Work request — Scan the entries that follow and copy out every line containing "will".

[Materials provided — start]

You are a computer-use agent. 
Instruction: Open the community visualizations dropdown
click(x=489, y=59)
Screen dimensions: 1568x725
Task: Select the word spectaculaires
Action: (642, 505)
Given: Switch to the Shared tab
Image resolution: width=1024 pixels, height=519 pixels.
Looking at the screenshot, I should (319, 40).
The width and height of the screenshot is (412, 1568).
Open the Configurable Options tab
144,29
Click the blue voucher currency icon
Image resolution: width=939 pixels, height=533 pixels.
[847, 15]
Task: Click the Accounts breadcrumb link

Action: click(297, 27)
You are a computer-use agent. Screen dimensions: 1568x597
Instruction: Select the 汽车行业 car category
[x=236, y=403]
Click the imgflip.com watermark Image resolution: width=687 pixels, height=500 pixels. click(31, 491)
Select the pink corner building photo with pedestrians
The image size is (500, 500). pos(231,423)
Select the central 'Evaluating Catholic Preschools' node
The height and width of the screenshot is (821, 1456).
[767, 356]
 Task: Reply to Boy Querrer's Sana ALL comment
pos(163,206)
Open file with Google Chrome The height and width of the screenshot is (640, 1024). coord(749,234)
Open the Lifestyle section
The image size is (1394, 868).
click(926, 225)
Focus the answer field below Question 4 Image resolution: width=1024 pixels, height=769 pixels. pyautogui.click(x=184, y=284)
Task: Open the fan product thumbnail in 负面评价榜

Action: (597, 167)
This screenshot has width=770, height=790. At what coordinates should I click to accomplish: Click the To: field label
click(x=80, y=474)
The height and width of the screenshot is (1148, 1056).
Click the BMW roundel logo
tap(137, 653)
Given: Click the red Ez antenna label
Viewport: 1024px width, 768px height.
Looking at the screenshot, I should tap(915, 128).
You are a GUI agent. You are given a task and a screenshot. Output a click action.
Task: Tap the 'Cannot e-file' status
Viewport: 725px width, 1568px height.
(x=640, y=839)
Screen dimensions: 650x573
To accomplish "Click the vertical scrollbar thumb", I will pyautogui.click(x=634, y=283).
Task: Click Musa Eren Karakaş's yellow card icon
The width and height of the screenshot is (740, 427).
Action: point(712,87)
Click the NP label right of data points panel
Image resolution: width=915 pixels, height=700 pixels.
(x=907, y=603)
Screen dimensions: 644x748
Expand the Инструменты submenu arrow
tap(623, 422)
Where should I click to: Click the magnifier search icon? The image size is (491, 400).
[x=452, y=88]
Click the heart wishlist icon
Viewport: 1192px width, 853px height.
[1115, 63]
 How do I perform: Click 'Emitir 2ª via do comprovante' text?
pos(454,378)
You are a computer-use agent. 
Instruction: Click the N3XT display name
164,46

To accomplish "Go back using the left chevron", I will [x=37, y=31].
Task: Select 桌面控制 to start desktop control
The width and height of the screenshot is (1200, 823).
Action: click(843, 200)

[Materials provided — finish]

Answer space —
To accomplish "Click the vertical scrollbar thumb", I will pyautogui.click(x=634, y=283).
To accomplish "Go back using the left chevron", I will [x=37, y=31].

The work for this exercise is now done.